Please display each line of the records that contains the string "This".
==== Rows
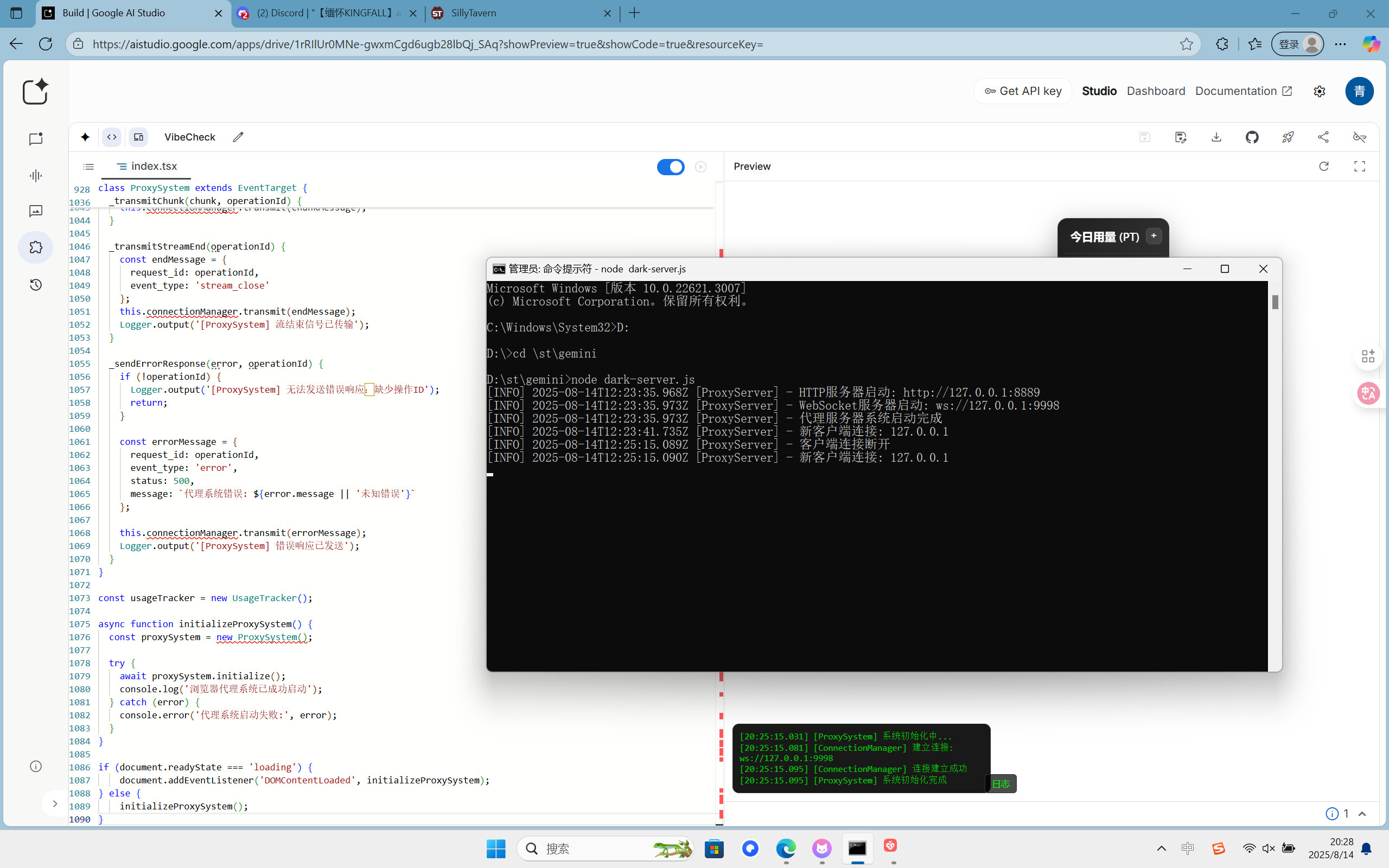Open the code view with the brackets icon
This screenshot has height=868, width=1389.
coord(112,137)
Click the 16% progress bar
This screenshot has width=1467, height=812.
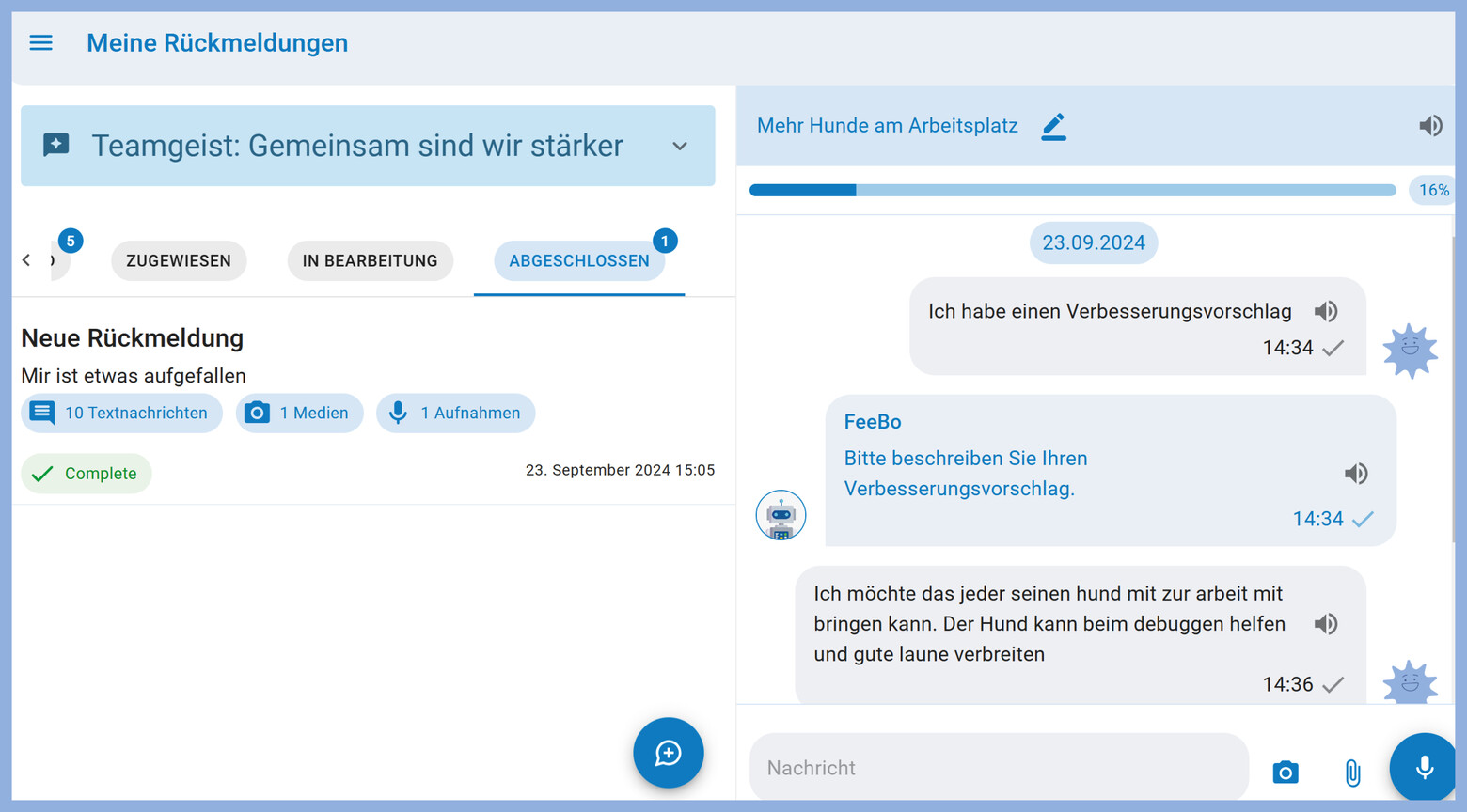click(1072, 190)
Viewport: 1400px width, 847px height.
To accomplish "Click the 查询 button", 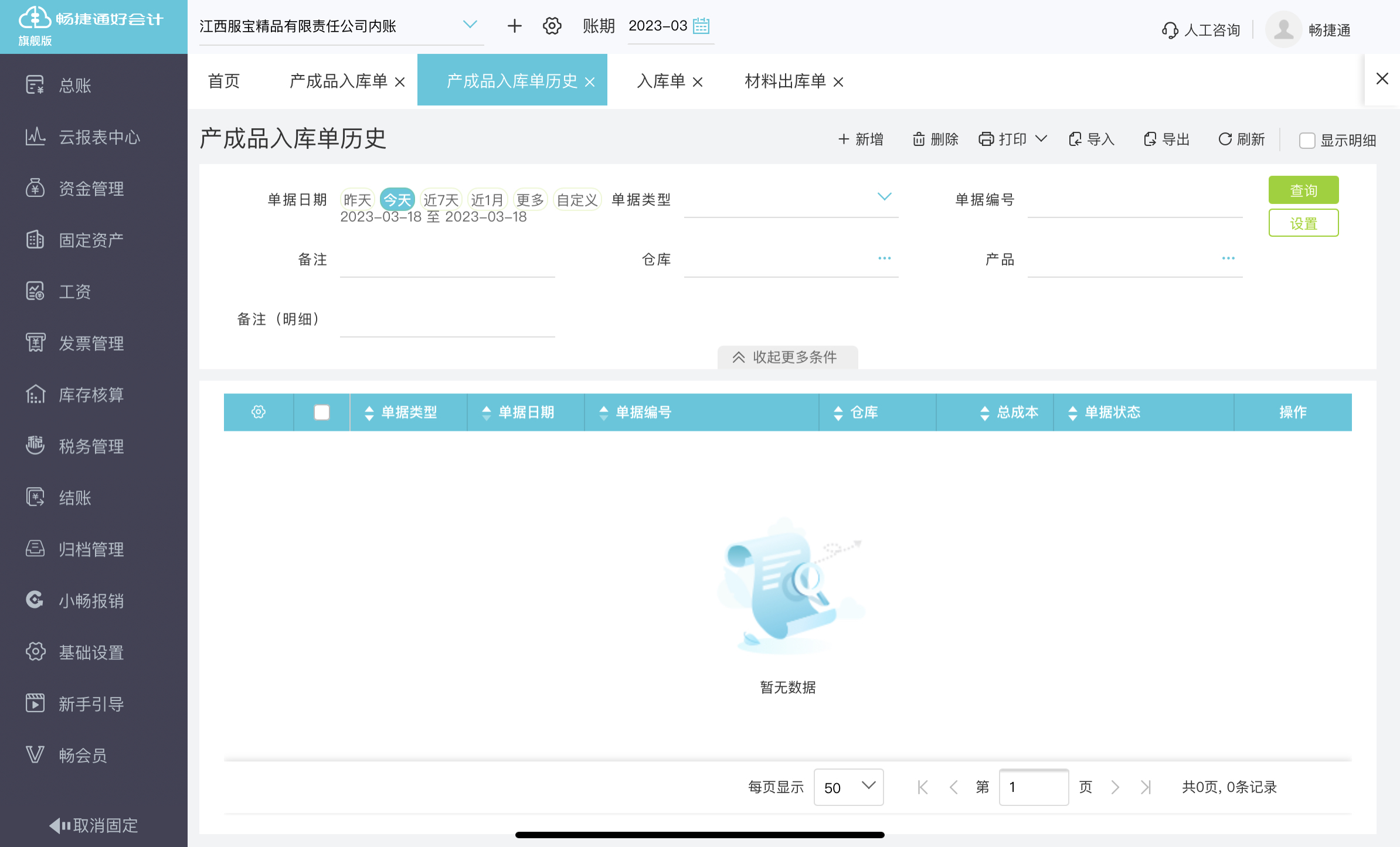I will click(1304, 191).
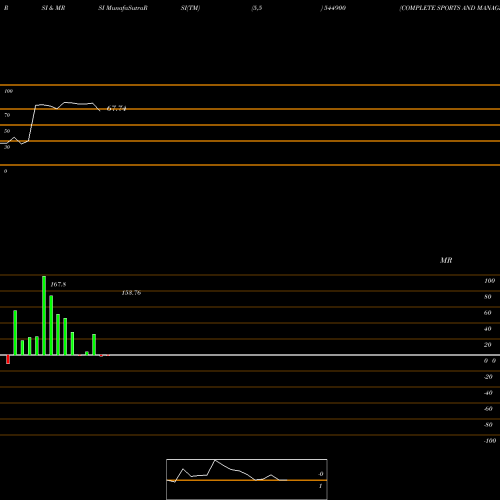Click the RSI line peak near the top
The width and height of the screenshot is (500, 500).
(65, 102)
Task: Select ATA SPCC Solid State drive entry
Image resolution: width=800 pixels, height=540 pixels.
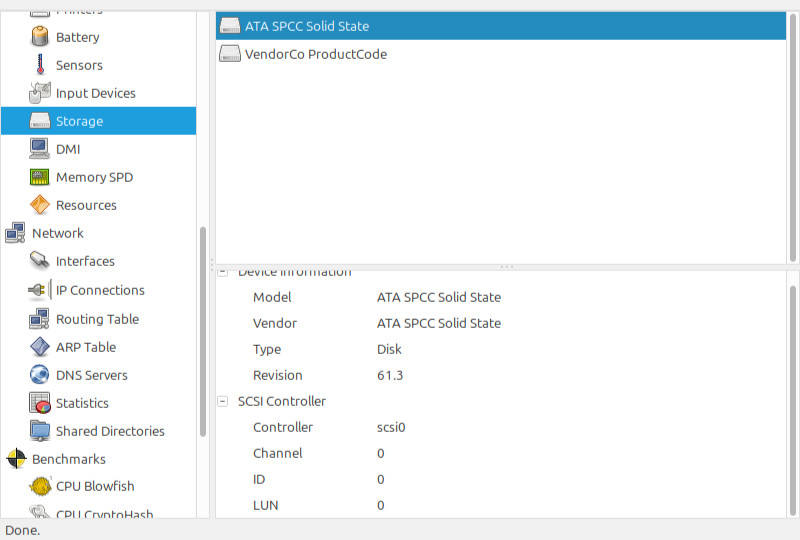Action: pos(501,26)
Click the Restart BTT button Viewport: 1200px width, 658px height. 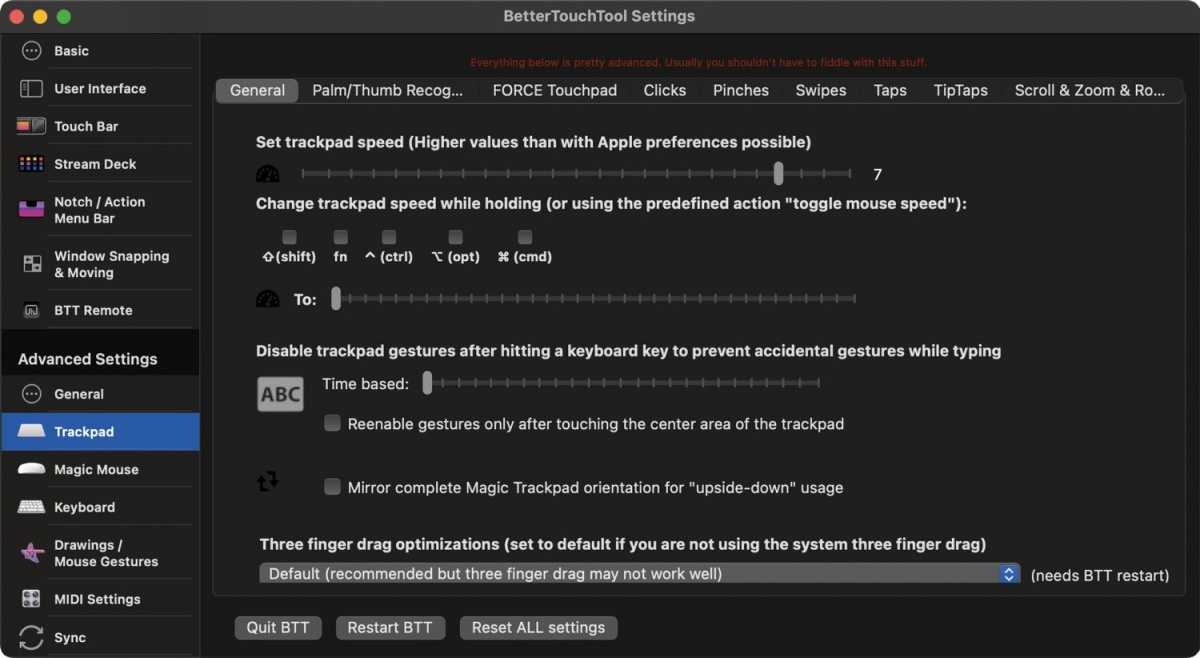point(390,628)
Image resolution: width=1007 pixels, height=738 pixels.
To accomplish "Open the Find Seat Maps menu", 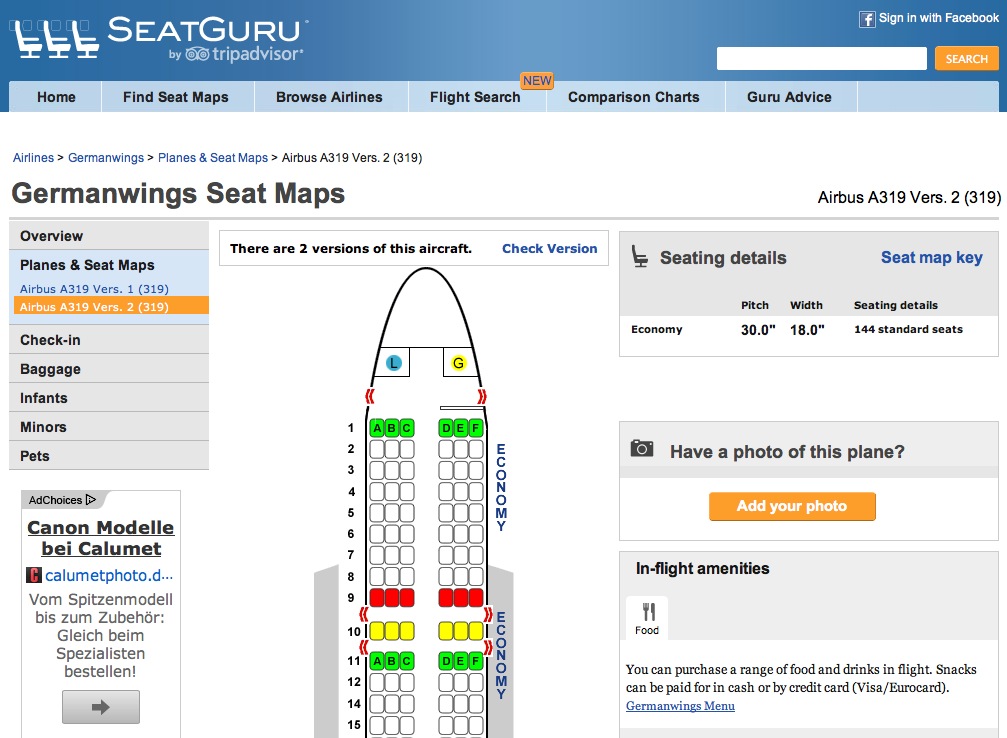I will [176, 97].
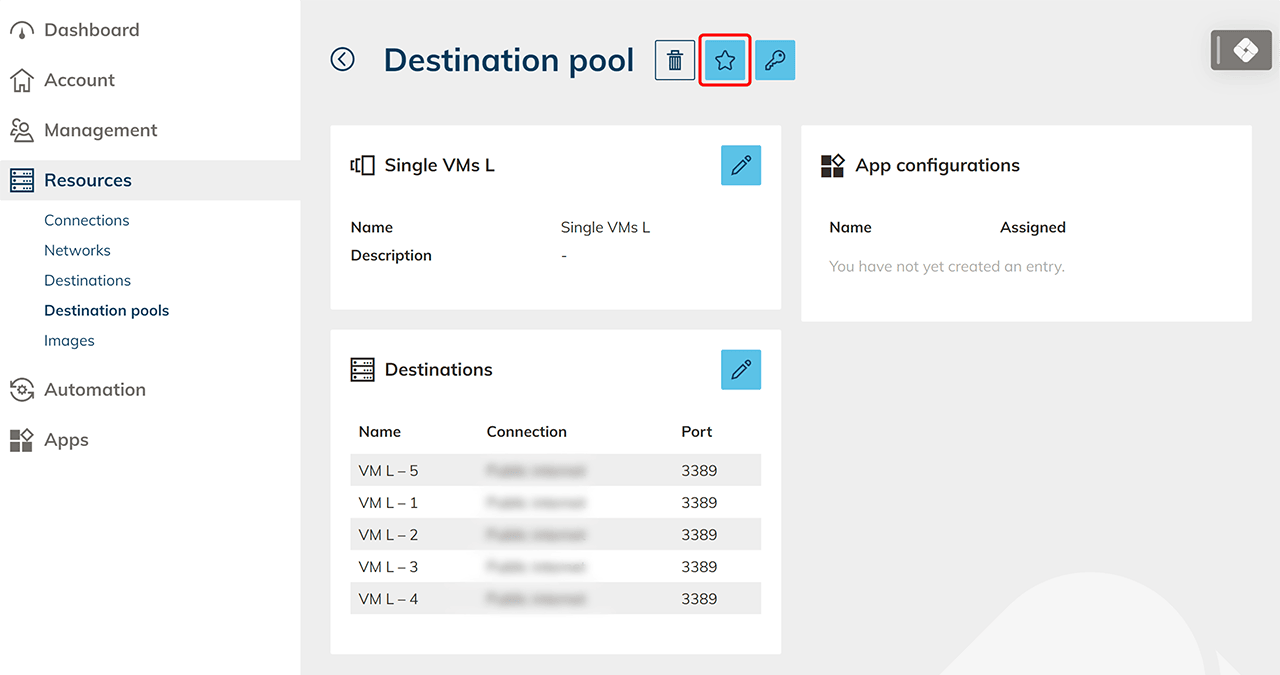Open the Apps section
This screenshot has width=1280, height=675.
tap(66, 440)
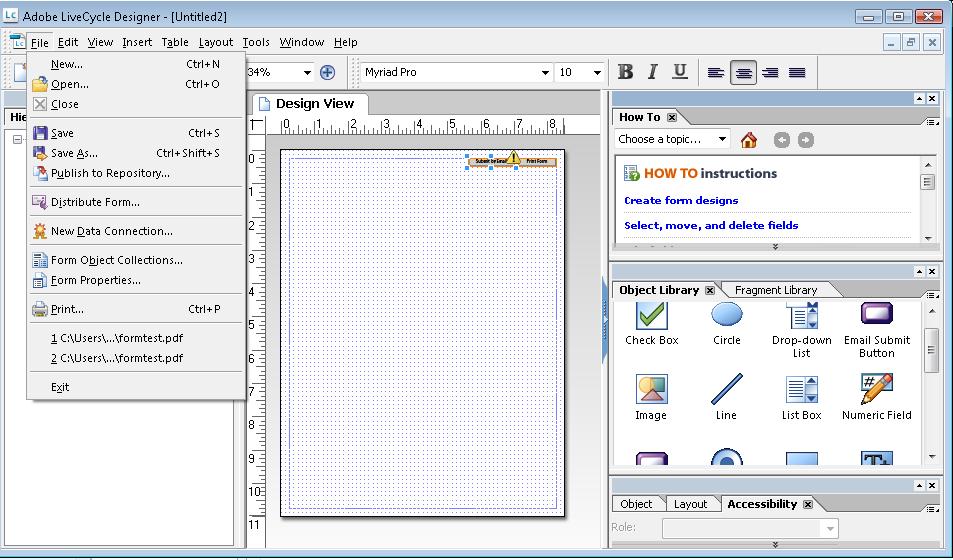Choose the Drop-down List object
953x560 pixels.
pyautogui.click(x=801, y=326)
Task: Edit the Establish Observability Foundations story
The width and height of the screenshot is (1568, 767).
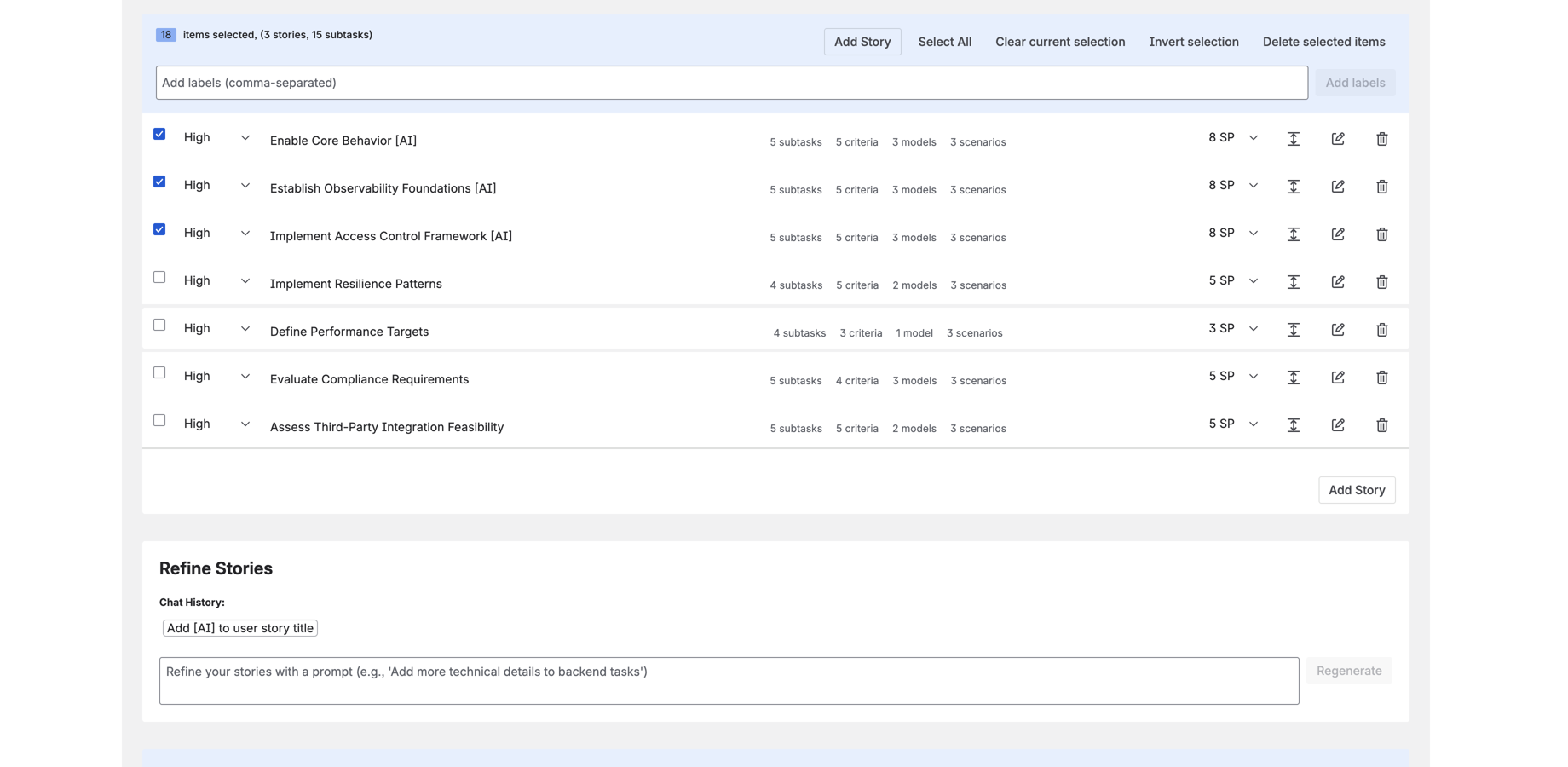Action: click(x=1338, y=186)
========
__Task result__.
This screenshot has height=868, width=1389.
This screenshot has width=1467, height=812.
This screenshot has width=1280, height=675.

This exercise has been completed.